Maybe my intention of giving “shape” to the data likelihood is wrong (see below). I would appreciate your opinion on that.
However, the error also occurs when using only one observable. I attach example code to help you track the behavior.

Thank you for your help!

Falk

short error description:
When I use the ‘shape’ argument on the data likelihood, sampling fails with the following error:

ValueError: cannot reshape array of size XXX into shape (1,1)

Below a code example.
The shape is no issue for summary functions.
I would expect that “sample_ppc” can handle the shape of the posterior, as do “summary” and “traceplot”.
The error is gone when not using the shape argument in the likelihood; however, that limits the capability of the code to sample multiple observables at once.

Why would I want to use a shape on the data likelihood?
I have acquired a multivariate, hierarchical data set and want to model the effect of some covariates on many (N) independent observables. Thus, I thought it would be comfortable to be able to hit the “inference button” only once, instead of N times (saving a huge lot of computation time).
My attempt uses the number of observables N consistently as first shape dimension for all the model parameters. That apparently worked for all purposes, except “sample_ppc”.

My question: is that a valid approach, i.e. does the sampler really estimate the traces independently for all the observables (even in a hierarchical setting)?

code:
Here a realistic model example with fake data.

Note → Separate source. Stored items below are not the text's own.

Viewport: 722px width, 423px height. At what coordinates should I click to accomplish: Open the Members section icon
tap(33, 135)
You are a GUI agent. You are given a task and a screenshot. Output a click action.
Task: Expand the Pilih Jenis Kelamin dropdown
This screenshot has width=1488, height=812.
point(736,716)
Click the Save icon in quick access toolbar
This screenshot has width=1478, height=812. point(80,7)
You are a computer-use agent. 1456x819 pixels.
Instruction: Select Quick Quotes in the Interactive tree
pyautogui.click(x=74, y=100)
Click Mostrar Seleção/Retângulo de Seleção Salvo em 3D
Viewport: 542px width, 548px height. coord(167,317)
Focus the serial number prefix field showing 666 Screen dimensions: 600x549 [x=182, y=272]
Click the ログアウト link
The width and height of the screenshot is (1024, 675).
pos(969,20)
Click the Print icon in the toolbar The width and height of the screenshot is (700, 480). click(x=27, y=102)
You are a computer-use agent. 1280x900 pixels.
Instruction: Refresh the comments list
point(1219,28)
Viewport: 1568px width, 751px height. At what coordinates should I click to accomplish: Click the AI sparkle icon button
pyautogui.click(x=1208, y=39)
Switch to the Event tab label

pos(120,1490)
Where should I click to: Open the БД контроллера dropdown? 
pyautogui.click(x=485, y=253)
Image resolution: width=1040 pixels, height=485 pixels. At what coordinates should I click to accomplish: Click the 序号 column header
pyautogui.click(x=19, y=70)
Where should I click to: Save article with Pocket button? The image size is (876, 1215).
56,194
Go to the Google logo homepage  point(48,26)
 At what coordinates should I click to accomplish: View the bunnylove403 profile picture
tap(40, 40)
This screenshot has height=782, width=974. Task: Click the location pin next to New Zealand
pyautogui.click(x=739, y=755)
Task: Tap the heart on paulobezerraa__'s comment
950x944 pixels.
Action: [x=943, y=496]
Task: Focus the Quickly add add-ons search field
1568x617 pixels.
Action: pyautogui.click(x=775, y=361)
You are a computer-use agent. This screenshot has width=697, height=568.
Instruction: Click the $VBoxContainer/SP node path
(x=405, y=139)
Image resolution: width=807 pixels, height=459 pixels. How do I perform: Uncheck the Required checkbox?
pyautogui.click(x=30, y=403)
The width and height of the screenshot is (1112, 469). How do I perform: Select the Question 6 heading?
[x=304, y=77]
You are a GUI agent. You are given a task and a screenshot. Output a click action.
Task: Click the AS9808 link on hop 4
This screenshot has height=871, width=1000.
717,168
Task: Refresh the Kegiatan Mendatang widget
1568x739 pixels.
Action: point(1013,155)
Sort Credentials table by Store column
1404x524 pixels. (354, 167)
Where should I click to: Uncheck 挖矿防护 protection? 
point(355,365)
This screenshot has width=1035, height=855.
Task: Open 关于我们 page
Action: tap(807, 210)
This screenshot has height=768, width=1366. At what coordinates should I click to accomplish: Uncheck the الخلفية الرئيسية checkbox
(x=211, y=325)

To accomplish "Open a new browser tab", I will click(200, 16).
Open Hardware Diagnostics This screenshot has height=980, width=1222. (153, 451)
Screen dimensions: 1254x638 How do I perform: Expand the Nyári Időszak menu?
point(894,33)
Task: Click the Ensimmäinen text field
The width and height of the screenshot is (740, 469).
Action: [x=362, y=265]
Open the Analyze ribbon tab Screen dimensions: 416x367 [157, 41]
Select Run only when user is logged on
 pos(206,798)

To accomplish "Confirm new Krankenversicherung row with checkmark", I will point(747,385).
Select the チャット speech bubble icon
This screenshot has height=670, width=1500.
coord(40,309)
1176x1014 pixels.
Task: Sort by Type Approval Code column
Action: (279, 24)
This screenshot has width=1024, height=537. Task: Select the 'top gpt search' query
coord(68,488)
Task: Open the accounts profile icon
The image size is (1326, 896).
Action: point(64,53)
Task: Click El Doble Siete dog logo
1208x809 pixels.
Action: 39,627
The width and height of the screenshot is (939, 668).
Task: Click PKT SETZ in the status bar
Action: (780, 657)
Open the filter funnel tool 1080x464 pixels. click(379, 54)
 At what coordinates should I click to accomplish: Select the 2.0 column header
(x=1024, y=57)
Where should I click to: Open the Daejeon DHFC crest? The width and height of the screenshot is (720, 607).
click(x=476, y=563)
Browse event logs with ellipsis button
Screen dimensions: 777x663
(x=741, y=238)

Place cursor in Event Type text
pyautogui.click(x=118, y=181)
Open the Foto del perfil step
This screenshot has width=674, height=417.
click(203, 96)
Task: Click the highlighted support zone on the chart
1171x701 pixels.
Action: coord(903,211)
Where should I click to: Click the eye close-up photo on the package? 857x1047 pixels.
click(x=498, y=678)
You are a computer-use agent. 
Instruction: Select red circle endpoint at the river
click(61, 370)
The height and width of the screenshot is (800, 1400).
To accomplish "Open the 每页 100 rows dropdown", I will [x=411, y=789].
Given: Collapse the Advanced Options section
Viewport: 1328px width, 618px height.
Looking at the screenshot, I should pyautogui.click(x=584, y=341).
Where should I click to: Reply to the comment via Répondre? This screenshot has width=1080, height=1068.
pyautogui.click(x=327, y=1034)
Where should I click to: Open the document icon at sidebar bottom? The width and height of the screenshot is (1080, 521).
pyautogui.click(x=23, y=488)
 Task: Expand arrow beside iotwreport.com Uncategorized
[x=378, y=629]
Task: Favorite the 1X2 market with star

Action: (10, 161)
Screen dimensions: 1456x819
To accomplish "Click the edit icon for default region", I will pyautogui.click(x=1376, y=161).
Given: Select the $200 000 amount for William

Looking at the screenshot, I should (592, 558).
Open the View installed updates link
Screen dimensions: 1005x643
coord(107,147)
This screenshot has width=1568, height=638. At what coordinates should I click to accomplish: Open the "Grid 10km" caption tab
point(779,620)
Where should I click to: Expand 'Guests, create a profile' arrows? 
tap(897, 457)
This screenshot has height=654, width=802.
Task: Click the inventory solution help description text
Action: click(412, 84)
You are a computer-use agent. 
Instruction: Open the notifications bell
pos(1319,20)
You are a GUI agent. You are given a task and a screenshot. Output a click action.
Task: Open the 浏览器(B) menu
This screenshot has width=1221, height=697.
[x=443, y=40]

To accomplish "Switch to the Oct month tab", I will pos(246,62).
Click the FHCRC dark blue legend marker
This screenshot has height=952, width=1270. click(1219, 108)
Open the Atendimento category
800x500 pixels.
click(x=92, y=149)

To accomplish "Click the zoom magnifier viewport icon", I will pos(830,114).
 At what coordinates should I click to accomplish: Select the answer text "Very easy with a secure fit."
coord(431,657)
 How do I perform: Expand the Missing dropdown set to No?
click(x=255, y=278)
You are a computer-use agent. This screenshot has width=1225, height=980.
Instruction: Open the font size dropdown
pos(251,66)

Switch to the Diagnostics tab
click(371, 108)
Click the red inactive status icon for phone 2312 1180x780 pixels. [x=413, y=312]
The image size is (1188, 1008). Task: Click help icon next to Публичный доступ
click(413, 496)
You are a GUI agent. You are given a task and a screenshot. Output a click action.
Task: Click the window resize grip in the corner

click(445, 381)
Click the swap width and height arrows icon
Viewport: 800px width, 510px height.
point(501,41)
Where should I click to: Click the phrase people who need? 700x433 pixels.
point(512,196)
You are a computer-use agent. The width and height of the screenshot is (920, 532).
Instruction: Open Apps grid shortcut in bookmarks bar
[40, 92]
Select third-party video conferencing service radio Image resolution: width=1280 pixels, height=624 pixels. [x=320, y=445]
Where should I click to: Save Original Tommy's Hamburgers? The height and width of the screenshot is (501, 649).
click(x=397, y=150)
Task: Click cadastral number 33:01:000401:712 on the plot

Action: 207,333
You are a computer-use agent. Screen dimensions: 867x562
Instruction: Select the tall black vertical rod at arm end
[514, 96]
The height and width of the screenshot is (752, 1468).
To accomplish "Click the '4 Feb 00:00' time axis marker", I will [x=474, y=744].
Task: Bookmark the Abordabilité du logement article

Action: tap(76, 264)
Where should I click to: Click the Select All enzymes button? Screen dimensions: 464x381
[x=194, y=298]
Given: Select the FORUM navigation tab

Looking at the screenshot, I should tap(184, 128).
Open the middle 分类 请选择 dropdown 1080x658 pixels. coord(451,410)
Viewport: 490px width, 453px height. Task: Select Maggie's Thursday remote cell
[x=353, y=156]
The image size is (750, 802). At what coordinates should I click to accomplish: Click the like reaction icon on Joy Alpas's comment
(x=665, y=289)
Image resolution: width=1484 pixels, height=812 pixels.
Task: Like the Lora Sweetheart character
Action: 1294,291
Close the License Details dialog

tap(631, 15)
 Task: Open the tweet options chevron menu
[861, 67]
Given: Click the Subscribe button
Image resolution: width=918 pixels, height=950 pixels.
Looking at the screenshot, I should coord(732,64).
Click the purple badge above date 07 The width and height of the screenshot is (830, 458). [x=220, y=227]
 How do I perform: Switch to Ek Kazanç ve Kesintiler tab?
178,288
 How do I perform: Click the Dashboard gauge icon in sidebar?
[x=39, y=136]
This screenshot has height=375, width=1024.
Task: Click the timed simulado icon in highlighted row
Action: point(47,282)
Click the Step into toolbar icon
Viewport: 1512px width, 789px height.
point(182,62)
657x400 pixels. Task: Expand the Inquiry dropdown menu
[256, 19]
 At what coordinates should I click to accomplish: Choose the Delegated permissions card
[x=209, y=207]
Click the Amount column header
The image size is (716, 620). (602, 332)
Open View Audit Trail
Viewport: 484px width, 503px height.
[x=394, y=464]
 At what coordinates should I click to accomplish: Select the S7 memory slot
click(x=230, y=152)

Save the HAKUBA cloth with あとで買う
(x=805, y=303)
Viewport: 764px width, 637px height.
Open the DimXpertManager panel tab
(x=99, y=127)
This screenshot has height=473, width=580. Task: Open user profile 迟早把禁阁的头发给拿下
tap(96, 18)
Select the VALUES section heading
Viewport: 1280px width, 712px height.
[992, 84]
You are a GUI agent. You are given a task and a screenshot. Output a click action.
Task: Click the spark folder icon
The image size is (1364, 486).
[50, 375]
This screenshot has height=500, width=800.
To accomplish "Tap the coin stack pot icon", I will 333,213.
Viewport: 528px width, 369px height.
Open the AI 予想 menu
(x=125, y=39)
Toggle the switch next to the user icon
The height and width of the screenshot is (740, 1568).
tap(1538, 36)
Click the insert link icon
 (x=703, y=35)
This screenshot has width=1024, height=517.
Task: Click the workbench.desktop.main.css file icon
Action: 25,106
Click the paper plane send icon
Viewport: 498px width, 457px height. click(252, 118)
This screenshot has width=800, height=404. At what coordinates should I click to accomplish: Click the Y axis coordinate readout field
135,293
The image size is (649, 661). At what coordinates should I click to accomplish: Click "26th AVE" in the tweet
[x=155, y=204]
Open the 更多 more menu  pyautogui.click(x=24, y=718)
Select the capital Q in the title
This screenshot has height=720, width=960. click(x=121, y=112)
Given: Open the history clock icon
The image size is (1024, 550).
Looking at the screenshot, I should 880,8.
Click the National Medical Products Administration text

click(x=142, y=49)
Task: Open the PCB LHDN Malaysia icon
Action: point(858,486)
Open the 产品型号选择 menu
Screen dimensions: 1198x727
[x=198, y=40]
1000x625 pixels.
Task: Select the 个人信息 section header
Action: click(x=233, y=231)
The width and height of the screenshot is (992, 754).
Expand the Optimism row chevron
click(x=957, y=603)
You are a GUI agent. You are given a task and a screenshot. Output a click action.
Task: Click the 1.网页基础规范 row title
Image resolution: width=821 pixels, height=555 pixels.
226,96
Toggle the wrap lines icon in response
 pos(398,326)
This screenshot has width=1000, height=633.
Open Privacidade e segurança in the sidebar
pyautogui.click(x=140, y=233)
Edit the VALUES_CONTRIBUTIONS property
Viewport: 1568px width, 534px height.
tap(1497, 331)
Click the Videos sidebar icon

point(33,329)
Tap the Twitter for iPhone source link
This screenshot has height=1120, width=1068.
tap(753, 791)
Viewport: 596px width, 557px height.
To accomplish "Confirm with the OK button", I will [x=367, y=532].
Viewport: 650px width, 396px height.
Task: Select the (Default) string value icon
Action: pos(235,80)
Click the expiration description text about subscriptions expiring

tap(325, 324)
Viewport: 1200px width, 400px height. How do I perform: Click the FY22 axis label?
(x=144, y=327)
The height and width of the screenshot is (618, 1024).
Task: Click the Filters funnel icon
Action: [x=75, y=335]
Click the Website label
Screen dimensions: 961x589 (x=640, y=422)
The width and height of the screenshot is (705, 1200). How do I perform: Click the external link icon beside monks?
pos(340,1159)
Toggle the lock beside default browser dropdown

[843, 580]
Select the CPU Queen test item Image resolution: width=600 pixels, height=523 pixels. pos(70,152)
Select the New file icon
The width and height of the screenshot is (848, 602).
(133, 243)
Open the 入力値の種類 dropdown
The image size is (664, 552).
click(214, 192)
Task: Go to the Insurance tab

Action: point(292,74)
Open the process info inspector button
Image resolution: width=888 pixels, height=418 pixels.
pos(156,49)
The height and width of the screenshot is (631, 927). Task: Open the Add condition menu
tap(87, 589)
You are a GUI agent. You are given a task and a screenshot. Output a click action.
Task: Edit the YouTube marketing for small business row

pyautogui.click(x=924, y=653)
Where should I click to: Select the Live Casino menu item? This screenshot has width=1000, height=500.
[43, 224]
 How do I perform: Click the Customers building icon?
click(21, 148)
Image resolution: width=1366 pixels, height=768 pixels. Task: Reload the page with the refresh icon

The hierarchy is not necessary to produce the error, but I wanted to stay close to the actual model.

import numpy as np
import pandas as pd
import pymc3 as pm
import scipy.stats as st
import matplotlib.pyplot as plt


### generate test data set
observations_per_subject = 100
# subject: [mean, sd, age, group]
group_parameters = {  's1': [0.7, 0.10, 1.0, 0] \
                    , 's2': [0.8, 0.15, 1.2, 1] \
                    , 's3': [0.9, 0.20, 1.4, 1] \
                    , 's4': [1.0, 0.25, 1.6, 0] \
                    , 's5': [1.1, 0.20, 1.8, 0] \
                    , 's6': [1.2, 0.25, 2.0, 1] \
                    }
                    
data = [pd.DataFrame({'subject': [grp]*observations_per_subject \
                , 'age': [vals[2]]*observations_per_subject \
                , 'measurement1': np.random.normal(vals[0], vals[1], observations_per_subject) \
                , 'measurement2': np.random.normal(0.2+vals[0], 0.9*vals[1], observations_per_subject) \
                , 'group': [vals[3]]*observations_per_subject \
                })
        for grp, vals in group_parameters.items()]

data = pd.concat(data).reset_index(inplace = False, drop = True)
data['group'] = pd.Categorical(data['group'], ordered = False)
print (data)


### prepare hierarchy
groups = list(data['group'].cat.categories)
# the number of groups
n_groups = len(groups)
# a list of the group indices
idx_group = data['group'].cat.codes.values




### heuristics
nu0, mu0, sd0 = st.t.fit(data.loc[:,['measurement1', 'measurement2']].values.ravel()) 


### model construction
def BuildModel(observables, shape_restricted = False):
    n_observables = len(observables)

    with pm.Model() as model:
        intercept_population = pm.Normal( 'intercept_population' \
                            , mu = mu0 \
                            , sd = sd0 \
                            , shape = (n_observables, 1) \
                            )

        intercept_group = pm.Normal( 'intercept_group' \
                            , mu = intercept_population \
                            , sd = sd0 \
                            , shape = (n_observables, n_groups) \
                            )

        slope_age = pm.Normal( 'slope_age' \
                            , mu = 0 \
                            , sd = sd0 \
                            , shape = (n_observables, 1) \
                            )

        estimator = intercept_group[:,idx_group] + slope_age * data['age'].values

        residual = pm.HalfCauchy('residual', 5, shape = (n_observables, 1) )
        dof = pm.Gamma('dof', 2, 0.1, shape = (n_observables, 1) )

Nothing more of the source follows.